+ # number of bytes in the set must be a power of 2.
+ #
+ # Consider a different example, the set 0x53, 0x54, 0x73, and 0x74. That
+ # requires 4 tests using either ranges or individual values, and even
+ # though the number in the set is a power of 2, it doesn't qualify for the
+ # mask optimization described above because the number of bits that are
+ # different is too large for that. However, the set can be expressed as
+ # two branches with masks thusly:
+ # (c & 0xDF) == 0x53 || (c & 0xDF) == 0x54
+ # a branch savings of 50%. This is done by splitting the set into two
+ # subsets each of which has 2 elements, and within each set the values
+ # differ by 1 byte.
+ #
+ # This function attempts to find some way to save some branches using the
+ # mask technique. If not, it returns an empty list; if so, it
+ # returns a list consisting of
+ # [ [compare1, mask1], [compare2, mask2], ...
+ # [compare_n, undef], [compare_m, undef], ...
+ # ]
+ # The <mask> is undef in the above for those bytes that must be tested
+ # for individually.
+ #
+ # This function does not attempt to find the optimal set. To do so would
+ # probably require testing all possible combinations, and keeping track of
+ # the current best one.
+ #
+ # There are probably much better algorithms, but this is the one I (khw)
+ # came up with. We start with doing a bit-wise compare of every byte in
+ # the set with every other byte. The results are sorted into arrays of
+ # all those that differ by the same bit positions. These are stored in a
+ # hash with the each key being the bits they differ in.

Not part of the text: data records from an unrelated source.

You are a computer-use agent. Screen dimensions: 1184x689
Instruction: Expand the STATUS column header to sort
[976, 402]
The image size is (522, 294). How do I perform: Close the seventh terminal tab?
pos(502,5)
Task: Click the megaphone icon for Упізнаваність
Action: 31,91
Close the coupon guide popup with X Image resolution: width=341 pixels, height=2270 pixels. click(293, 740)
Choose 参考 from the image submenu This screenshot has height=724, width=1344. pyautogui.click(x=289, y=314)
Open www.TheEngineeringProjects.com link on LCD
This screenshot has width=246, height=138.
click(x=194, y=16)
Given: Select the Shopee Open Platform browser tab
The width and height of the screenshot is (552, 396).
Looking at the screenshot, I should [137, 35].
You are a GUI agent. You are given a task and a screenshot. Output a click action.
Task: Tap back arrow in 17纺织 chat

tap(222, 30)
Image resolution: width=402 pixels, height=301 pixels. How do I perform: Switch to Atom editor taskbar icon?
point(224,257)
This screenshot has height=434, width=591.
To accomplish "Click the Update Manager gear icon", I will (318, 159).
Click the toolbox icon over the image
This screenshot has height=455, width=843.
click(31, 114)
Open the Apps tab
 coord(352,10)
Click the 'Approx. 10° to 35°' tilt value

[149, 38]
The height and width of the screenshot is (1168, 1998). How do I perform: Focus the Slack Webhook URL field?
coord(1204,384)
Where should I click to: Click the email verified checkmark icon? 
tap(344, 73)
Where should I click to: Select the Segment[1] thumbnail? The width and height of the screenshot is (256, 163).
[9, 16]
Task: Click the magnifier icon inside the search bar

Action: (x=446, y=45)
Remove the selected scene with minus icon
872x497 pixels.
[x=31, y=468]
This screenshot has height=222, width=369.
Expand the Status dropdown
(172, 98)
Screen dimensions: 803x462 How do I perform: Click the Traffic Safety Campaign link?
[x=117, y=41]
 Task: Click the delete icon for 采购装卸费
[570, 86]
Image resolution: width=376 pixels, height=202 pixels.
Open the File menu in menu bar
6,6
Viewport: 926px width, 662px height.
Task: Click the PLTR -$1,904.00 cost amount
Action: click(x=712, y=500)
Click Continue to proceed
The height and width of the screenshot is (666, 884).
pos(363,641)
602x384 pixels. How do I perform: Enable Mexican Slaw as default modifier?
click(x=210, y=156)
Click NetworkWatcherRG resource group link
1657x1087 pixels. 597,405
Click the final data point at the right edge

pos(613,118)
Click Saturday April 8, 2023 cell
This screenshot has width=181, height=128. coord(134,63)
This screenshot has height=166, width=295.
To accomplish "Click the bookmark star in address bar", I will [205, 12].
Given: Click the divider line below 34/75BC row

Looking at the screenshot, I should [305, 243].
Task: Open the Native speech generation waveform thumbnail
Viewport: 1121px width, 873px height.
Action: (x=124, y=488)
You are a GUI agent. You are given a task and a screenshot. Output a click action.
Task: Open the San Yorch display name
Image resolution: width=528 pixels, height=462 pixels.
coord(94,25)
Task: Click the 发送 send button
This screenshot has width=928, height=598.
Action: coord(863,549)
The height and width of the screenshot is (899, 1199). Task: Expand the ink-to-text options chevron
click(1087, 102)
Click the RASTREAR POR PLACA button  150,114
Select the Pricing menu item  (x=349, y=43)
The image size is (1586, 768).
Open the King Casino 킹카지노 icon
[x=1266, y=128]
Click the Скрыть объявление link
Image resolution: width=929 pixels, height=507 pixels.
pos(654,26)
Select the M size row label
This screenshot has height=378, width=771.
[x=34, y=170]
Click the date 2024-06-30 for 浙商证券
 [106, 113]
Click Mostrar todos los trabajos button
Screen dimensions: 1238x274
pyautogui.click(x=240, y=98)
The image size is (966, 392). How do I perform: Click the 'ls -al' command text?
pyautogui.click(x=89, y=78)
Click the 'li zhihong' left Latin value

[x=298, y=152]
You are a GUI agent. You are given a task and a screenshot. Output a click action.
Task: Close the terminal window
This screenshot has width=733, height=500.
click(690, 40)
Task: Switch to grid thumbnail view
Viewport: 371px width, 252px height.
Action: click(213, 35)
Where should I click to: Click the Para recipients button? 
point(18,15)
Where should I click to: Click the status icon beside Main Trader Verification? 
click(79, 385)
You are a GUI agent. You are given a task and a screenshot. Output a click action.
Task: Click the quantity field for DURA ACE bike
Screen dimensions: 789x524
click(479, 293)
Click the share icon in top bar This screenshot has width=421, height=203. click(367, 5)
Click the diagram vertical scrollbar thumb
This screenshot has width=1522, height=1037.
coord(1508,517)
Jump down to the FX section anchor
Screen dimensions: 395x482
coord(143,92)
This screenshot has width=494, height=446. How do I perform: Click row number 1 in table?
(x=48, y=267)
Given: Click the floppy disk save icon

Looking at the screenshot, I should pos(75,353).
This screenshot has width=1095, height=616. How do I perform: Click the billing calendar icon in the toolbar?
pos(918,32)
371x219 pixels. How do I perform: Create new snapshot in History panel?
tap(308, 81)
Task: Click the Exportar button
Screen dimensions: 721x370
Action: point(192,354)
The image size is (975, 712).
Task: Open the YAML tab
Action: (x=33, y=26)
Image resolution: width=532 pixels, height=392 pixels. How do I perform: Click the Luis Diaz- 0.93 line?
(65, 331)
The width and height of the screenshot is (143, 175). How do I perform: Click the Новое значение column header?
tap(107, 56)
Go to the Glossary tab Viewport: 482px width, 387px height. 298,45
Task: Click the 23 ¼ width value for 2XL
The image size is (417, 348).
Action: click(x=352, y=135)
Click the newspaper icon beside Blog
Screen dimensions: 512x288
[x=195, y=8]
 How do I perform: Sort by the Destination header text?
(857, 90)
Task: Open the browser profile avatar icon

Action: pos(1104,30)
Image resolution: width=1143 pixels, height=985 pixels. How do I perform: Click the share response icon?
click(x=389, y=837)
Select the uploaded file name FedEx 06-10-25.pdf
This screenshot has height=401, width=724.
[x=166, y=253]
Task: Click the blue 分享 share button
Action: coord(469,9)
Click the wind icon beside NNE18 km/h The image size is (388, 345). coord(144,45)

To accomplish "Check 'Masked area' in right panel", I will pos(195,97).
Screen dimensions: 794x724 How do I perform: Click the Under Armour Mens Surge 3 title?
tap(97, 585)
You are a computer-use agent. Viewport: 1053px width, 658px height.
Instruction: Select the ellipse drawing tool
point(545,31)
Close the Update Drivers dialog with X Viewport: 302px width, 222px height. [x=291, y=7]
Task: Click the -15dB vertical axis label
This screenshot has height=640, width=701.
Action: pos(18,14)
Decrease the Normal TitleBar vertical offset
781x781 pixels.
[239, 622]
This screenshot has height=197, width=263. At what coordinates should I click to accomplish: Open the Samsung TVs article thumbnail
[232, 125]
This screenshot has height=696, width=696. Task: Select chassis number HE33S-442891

Here is the hash
+ # for the 0x53, 0x54, 0x73, 0x74 set:
+ # {
+ # 4 => {
+ # "0,1,2,5" => [
+ # 83,
+ # 116,
+ # 84,
+ # 115
+ # ]
+ # },
+ # 3 => {
+ # "0,1,2" => [
+ # 83,
+ # 84,
+ # 115,
+ # 116
+ # ]
+ # }
+ # 1 => {
+ # 5 => [
+ # 83,
+ # 115,
+ # 84,
+ # 116
+ # ]
+ # },
+ # }
+ #
+ # The set consisting of values which differ in the 4 bit positions 0, 1,
+ # 2, and 5 from some other value in the set consists of all 4 values.
+ # Likewise all 4 values differ from some other value in the 3 bit
+ # positions 0, 1, and 2; and all 4 values differ from some other value in
+ # the single bit position 5. The keys at the uppermost level in the above
+ # hash, 1, 3, and 4, give the number of bit positions that each sub-key
+ # below it has. For example, the 4 key could have as its value an array
+ # consisting of "0,1,2,5", "0,1,2,6", and "3,4,6,7", if the inputs were
+ # such. The best optimization will group the most values into a single
+ # mask. The most values will be the ones that differ in the most
+ # positions, the ones with the largest value for the topmost key. These
+ # keys, are thus just for convenience of sorting by that number, and do
+ # not have any bearing on the core of the algorithm.
+ #
+ # We start with an element from largest number of differing bits. The
+ # largest in this case is 4 bits, and there is only one situation in this
+ # set which has 4 differing bits, "0,1,2,5". We look for any subset of
+ # this set which has 16 values that differ in these 4 bits. There aren't
+ # any, because there are only 4 values in the entire set. We then look at
+ # the next possible thing, which is 3 bits differing in positions "0,1,2".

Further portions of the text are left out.